Heresthetics was about structuring the way the world was viewed so as to create political advantage. Riker identified a number of heresthetic strategies: setting the agenda, strategic voting (supporting a less favored outcome to avoid something even worse), trading votes, altering the sequence of decisions, and redefining a situation. Initially he saw these forms of manipulation as separate from rhetoric, although it was hard to see how many of these strategies could work without persuasive skills. In an unfinished book, published posthumously, he was focusing much more on rhetoric. His disciples claimed that he was returning the discipline to “the science behind persuasion and campaigning,”
31
but he acknowledged he was moving into terrain where the science would struggle. The point was made in the title of his book on heresthetics,
The Art of Manipulation
. He was clear that this was “not a science. There is no set of scientific laws that can be more or less mechanically applied to generate successful strategies.”
32
In his posthumous book he expressed concern that “our knowledge of rhetoric and persuasion is itself minuscule.”
33
Riker certainly did not abandon his conviction that statistical analysis could sharpen his propositions, and he was determinedly avoiding a large body of work that directly addressed exactly the issues of agenda setting, framing, and persuasion that were interesting him, because it was too “belle-lettres” and insufficiently rigorous. However, he still ended up where so many students of strategists found themselves, fascinated by why some players in the political game were smarter and more persuasive than their opponents.

CHAPTER
37 Beyond Rational Choice

Reason is and ought only to be the slave of the passions, and can never

pretend to any other office than to serve and obey them
.

—David Hume, A Treatise of Human Nature, 1740

T
HE PRESUMPTION
of rationality was the most contentious feature of formal theories. The presumption was that individuals were rational if they behaved in such a way that their goals, which could be obnoxious as well as noble, would be most likely to be achieved. This was the point made by the eighteenth-century philosopher David Hume.
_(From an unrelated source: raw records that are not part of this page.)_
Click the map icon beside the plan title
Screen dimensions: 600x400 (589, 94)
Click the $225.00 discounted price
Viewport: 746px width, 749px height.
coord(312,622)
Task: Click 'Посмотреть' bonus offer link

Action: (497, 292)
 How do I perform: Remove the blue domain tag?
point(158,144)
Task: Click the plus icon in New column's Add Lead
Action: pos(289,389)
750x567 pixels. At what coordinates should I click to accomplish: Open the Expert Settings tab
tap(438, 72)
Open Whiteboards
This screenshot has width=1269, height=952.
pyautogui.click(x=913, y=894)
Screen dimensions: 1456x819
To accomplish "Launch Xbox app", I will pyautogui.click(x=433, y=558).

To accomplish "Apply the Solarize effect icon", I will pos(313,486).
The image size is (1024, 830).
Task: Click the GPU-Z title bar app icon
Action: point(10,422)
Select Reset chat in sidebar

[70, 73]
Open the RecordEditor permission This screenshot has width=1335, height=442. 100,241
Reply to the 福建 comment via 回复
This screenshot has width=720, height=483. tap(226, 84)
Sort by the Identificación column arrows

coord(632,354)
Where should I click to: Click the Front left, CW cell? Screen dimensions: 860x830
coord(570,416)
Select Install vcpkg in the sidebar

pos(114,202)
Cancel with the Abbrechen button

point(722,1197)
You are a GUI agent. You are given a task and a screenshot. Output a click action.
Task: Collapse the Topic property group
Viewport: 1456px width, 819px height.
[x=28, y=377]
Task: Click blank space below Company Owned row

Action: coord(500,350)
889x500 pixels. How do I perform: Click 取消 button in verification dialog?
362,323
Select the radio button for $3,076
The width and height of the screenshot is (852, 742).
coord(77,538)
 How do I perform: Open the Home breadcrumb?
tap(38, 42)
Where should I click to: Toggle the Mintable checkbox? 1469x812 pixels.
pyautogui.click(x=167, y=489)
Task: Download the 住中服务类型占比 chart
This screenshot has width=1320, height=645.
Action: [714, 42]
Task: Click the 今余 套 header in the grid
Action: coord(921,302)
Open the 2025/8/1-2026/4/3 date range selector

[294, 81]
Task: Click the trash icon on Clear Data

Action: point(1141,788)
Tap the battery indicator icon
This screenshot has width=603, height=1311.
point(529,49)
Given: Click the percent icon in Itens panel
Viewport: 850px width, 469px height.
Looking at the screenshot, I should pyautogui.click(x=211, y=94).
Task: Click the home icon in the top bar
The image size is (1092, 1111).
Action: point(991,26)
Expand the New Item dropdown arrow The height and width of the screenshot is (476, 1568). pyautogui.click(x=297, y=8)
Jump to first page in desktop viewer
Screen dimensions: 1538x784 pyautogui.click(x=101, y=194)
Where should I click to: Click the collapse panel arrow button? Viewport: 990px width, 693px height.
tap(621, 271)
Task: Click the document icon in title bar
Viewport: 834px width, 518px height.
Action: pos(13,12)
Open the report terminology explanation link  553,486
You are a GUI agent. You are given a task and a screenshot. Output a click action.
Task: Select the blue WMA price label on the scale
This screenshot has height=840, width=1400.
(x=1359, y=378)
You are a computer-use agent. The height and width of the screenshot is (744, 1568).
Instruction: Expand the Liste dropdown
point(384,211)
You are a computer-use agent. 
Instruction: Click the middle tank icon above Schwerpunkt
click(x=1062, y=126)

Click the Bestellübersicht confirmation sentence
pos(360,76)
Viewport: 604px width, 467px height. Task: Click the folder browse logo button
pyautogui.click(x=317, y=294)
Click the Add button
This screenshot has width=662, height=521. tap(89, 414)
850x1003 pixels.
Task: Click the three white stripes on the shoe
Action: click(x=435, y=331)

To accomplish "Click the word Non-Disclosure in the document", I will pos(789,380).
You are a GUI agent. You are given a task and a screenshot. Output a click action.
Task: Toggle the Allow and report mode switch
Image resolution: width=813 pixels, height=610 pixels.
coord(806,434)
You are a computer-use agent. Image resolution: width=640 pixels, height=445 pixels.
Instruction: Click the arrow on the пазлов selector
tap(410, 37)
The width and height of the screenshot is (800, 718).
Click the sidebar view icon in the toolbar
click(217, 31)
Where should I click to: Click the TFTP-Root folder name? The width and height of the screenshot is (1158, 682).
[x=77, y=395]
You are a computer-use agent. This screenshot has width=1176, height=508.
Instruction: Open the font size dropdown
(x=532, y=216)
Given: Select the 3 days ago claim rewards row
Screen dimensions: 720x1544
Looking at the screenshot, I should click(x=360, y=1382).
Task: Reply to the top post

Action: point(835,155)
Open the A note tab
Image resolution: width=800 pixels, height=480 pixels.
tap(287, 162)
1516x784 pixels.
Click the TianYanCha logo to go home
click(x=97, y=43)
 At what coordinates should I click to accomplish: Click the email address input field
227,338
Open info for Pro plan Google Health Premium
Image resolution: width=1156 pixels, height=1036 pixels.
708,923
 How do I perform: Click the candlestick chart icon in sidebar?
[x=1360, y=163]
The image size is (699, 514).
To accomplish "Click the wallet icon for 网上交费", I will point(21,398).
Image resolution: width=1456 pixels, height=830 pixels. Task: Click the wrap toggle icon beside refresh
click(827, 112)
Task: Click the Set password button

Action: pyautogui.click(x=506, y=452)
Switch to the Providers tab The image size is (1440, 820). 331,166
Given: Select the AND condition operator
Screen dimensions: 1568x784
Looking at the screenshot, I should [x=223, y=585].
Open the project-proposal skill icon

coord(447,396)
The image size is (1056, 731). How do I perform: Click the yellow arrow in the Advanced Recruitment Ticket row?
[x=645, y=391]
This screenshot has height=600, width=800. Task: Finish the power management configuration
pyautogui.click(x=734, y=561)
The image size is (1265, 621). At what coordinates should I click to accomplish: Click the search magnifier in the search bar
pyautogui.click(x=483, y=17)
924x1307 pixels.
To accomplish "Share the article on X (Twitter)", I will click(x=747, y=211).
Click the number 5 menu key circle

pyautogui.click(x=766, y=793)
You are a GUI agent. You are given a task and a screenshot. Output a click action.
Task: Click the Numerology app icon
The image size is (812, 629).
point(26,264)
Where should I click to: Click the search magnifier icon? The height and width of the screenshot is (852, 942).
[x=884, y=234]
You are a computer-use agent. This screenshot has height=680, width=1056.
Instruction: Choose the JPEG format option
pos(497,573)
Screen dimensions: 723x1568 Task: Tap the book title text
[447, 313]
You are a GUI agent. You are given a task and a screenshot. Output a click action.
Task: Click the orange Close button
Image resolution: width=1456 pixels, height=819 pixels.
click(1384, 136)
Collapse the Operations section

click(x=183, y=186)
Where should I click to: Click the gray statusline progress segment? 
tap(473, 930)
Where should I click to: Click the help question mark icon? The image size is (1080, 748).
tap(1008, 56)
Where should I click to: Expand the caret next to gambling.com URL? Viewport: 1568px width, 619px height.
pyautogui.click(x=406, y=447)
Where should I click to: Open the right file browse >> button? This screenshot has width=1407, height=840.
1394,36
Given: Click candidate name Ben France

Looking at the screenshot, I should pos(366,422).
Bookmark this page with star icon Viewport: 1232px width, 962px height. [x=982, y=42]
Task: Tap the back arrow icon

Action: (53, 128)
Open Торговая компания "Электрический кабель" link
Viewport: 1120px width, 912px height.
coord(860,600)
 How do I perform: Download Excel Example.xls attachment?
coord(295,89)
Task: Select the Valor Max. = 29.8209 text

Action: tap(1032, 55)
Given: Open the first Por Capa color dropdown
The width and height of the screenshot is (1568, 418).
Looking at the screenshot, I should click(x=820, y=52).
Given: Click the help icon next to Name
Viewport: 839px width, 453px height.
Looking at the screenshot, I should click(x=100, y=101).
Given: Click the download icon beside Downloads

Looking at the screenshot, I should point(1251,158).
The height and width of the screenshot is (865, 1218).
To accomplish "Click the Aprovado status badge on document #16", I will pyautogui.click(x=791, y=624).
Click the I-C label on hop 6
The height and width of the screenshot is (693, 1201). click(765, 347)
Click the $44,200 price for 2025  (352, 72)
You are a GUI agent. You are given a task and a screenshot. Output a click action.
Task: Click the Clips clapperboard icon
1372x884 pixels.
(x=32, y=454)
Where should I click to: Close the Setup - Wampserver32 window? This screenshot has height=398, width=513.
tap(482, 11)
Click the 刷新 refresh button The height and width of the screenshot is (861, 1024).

He was as convinced of the importance of reason as he was that it could not provide its own motivation. This would come from a great range of possible human desires: “Ambition, avarice, self-love, vanity, friendship, generosity, public spirit,” which would be “mixed in various degrees and distributed through society.”
1
As Downs put it, the rational man “moves towards his goals in a way which to the best of his knowledge uses the least possible input of scarce resources per unit of valued output.” This also required focusing on one aspect of an individual and not his “whole personality.” The theory “did not allow for the rich diversity of ends served by each of his acts, the complexity of his motives, the way in which every part of his life is intimately related to his emotional needs.
2
Riker wrote that he was not asserting that all behavior was rational, but only that some behavior was “and that this possibly small amount is crucial for the
construction and operation of economic and political institutions.”
3
In addition, the settings in which actors were operating—whether a congressional election, legislative committee, or revolutionary council—were also taken as givens, unless the issues being studied concerned establishing new institutions. The challenge then was to show that collective political outcomes could be explained by individuals ranking “their preferences consistently over a set of possible outcomes, taking risk and uncertainty into consideration and acting to maximize their expected payoffs.” This could easily become tautological because the only way that preferences and priorities could be discerned was by examining the choices made in actual situations.